TEXTO EXTRAÍDO ->

Em uma ocasião, A.F. foi chamada para limpar a casa em que Sophia morava com Stephanie e Christian, e relatou que o ambiente era extremamente sujo. A testemunha ainda confirmou que os tutores eram agressivos com a criança.
"Eu sei dizer que as poucas coisas que eu presenciei foi que eles eram agressivos com a Sophia".
Nesse dia, a mulher afirmou não ter dito nada a ninguém por medo de que Christian agredisse o filho.
Christian Campoçano Leitheim foi denunciado pela promotoria de justiça por homicídio triplamente qualificado por motivo fútil, meio cruel, contra menor de 14 anos, e estupro de vulnerável. Stephanie de Jesus da Silva deve responder por homicídio doloso e omissão por motivo fútil, meio cruel, contra menor de 14 anos e está sendo assistida pela Defensoria Pública.
O caso
No dia 26 de janeiro de 2023, Stephanie de Jesus da Silva, de 25 anos, levou a pequena Sophia de Jesus Ocampo, de 2 anos, para a Unidade de Pronto Atendimento (UPA) Coronel Antonino, em Campo Grande. Segundo as enfermeiras que realizaram o primeiro atendimento, a menina já apresentava rigidez cadavérica quando chegou à unidade.

DADOS FORNECIDOS ->
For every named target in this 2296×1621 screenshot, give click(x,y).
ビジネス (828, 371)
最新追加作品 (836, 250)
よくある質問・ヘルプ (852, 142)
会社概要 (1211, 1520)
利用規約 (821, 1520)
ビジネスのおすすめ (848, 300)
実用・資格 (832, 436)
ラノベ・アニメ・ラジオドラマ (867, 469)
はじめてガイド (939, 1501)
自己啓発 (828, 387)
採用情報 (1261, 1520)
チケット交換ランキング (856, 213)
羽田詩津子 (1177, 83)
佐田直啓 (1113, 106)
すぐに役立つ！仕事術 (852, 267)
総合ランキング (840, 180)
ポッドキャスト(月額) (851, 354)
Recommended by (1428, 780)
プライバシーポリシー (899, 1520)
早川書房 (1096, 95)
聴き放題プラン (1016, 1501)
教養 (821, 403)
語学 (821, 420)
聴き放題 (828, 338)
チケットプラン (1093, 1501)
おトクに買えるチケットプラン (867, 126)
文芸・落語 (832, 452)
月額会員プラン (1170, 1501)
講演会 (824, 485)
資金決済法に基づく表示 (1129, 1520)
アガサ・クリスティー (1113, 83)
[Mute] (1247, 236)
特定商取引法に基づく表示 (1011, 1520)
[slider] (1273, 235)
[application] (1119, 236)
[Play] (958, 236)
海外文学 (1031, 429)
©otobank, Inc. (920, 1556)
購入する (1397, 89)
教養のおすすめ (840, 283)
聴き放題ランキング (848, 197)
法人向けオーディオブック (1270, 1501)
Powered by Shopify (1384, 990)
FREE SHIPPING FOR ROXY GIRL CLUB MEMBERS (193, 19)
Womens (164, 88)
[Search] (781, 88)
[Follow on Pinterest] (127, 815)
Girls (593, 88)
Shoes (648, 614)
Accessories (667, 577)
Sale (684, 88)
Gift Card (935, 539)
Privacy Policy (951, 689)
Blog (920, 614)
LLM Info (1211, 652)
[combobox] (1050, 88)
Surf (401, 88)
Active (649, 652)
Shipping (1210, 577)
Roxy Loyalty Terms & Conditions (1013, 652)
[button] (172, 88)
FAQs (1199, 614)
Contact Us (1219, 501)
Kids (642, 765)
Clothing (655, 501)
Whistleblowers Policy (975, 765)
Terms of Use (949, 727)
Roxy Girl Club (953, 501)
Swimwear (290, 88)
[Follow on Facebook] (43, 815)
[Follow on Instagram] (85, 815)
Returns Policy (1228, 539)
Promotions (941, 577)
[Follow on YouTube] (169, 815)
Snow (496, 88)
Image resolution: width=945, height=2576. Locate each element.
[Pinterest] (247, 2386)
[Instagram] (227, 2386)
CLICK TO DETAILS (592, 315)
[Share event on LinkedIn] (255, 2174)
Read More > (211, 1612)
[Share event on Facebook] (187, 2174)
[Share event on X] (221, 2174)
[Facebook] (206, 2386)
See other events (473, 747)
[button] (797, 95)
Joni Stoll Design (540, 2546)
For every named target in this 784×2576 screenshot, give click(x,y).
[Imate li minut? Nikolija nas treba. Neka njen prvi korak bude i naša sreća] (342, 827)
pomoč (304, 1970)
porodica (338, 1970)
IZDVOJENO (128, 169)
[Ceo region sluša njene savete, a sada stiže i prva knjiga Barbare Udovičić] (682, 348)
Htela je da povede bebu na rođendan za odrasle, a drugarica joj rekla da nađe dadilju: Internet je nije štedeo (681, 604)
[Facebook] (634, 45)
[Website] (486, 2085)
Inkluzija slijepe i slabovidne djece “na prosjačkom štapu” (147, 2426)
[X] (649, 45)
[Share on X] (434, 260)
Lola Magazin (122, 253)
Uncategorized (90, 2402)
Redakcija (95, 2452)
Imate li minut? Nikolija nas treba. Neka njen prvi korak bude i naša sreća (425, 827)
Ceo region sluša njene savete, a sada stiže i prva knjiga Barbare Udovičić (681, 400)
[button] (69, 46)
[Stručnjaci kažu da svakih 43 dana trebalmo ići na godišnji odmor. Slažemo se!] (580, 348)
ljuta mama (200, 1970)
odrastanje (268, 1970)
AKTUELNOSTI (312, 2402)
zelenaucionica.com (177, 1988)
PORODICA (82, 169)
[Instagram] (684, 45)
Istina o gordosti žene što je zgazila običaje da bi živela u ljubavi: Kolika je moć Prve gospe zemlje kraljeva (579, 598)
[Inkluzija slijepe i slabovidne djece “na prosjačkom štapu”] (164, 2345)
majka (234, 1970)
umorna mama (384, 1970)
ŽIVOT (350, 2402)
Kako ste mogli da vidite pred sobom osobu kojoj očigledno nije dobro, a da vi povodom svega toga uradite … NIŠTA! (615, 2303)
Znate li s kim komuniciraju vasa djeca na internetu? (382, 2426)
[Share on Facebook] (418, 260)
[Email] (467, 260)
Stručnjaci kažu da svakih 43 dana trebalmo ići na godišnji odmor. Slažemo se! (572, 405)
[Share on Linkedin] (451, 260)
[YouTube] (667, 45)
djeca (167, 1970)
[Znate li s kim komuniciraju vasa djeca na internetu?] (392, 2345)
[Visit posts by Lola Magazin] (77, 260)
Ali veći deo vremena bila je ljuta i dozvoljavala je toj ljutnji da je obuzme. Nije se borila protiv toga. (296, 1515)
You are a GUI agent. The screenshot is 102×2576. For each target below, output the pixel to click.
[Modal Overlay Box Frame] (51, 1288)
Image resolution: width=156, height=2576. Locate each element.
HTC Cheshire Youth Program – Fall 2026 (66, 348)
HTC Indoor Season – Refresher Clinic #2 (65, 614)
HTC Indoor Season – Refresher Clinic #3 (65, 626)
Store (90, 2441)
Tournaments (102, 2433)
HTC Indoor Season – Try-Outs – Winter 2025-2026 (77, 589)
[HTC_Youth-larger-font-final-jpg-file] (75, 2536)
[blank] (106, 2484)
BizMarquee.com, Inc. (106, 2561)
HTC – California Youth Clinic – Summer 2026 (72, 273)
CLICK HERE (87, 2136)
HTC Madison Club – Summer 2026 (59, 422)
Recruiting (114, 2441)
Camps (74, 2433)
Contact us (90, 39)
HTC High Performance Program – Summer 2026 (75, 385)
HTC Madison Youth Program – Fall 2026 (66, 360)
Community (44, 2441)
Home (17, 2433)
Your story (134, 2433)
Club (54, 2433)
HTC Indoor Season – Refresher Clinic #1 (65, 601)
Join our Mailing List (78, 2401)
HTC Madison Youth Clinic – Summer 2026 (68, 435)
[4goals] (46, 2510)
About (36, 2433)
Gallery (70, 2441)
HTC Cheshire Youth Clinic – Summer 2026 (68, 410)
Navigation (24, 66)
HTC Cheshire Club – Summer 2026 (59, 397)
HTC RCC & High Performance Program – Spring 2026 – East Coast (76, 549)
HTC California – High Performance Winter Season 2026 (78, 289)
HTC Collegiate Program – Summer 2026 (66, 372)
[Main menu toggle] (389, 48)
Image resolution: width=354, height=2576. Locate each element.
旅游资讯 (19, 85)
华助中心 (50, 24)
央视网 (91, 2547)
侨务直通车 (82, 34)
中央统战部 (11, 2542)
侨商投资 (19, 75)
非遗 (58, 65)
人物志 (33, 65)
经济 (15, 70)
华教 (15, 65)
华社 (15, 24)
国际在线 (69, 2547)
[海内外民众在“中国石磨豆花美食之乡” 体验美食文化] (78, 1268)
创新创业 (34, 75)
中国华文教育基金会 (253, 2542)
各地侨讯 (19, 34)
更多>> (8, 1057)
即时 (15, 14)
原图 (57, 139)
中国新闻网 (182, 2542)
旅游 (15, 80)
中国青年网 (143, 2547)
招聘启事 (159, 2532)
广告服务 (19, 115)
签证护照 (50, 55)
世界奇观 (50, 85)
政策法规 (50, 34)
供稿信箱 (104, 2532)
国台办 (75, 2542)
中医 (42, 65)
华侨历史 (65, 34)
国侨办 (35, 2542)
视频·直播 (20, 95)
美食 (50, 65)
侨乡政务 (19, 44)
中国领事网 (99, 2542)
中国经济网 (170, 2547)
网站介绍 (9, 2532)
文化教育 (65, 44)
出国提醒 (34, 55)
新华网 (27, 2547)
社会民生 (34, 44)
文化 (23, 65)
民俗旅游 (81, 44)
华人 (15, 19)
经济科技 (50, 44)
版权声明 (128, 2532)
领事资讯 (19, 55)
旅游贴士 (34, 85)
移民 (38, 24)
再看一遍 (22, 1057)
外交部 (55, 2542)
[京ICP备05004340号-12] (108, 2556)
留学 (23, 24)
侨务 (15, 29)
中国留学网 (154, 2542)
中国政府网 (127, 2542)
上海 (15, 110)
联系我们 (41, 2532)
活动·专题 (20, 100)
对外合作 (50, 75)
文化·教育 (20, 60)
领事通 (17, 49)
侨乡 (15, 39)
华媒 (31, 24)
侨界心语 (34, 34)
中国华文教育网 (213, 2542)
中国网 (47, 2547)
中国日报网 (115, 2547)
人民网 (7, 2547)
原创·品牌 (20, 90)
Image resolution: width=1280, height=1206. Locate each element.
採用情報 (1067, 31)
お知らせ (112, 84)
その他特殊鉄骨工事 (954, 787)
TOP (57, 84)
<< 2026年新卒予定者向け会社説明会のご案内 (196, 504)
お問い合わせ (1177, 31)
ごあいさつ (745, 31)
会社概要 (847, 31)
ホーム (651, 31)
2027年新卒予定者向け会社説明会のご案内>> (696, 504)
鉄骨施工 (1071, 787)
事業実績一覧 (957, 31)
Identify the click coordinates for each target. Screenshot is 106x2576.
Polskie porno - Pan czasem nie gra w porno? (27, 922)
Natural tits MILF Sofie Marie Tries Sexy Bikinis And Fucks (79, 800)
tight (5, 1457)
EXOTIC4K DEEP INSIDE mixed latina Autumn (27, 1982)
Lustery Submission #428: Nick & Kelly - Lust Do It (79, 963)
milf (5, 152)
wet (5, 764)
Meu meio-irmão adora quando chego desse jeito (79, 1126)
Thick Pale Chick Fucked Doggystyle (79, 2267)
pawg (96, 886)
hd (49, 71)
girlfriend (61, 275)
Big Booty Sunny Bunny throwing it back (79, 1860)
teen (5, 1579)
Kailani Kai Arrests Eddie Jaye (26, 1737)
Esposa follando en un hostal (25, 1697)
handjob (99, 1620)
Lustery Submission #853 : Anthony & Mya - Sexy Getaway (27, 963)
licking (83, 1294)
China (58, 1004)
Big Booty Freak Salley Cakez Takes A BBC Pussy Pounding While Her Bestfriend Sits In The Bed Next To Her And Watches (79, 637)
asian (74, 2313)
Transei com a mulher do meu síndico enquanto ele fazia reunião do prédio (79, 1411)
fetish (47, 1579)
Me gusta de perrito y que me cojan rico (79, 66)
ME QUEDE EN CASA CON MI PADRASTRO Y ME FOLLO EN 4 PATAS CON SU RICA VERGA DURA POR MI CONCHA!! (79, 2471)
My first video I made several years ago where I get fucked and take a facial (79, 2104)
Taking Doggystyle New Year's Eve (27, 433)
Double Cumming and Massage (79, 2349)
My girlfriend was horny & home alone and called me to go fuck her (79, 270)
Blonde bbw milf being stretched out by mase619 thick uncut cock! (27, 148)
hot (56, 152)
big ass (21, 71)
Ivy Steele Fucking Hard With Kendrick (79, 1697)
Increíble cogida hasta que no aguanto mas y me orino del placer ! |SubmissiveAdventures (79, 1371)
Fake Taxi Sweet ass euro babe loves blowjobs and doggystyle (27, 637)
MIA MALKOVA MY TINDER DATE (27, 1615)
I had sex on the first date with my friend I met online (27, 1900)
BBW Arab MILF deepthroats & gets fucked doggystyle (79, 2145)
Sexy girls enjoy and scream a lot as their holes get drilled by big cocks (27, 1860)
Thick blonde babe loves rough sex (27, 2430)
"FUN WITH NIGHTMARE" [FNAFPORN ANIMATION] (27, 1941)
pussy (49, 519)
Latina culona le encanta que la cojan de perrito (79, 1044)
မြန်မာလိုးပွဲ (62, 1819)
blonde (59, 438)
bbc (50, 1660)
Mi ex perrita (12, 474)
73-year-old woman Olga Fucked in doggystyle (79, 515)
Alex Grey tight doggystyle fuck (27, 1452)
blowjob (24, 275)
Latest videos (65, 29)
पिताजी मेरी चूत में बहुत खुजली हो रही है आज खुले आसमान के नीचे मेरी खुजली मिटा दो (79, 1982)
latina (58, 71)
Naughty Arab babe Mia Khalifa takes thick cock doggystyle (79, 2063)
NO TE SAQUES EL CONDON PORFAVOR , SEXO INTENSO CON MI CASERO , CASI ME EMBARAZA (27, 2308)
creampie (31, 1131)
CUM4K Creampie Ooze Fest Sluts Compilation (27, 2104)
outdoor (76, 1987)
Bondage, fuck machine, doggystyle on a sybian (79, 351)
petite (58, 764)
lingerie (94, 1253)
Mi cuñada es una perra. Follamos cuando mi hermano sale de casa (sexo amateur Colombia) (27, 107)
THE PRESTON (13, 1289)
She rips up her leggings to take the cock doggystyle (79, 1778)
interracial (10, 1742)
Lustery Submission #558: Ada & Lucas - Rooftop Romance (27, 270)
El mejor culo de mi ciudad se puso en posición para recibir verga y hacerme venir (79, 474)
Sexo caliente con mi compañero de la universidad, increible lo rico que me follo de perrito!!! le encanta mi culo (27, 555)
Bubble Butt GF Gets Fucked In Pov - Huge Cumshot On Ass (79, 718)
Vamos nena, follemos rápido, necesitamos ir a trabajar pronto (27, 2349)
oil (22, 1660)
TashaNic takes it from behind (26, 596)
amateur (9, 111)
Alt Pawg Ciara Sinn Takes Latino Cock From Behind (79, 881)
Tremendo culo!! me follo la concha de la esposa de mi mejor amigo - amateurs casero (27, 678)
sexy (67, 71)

ITEM DA TAREFA 1 -> Segundo o texto extraído, para qual unidade de saúde Stephanie de Jesus da Silva levou Sophia em 26 de janeiro de 2023?
ITEM DA TAREFA 2 -> No texto extraído, qual motivo a mulher apresentou para não ter dito nada a ninguém "Nesse dia"?

RESPOSTA ESCRITA 1 -> Para a Unidade de Pronto Atendimento (UPA) Coronel Antonino, em Campo Grande.

RESPOSTA ESCRITA 2 -> Ela afirmou que ficou calada por medo de que Christian agredisse o filho.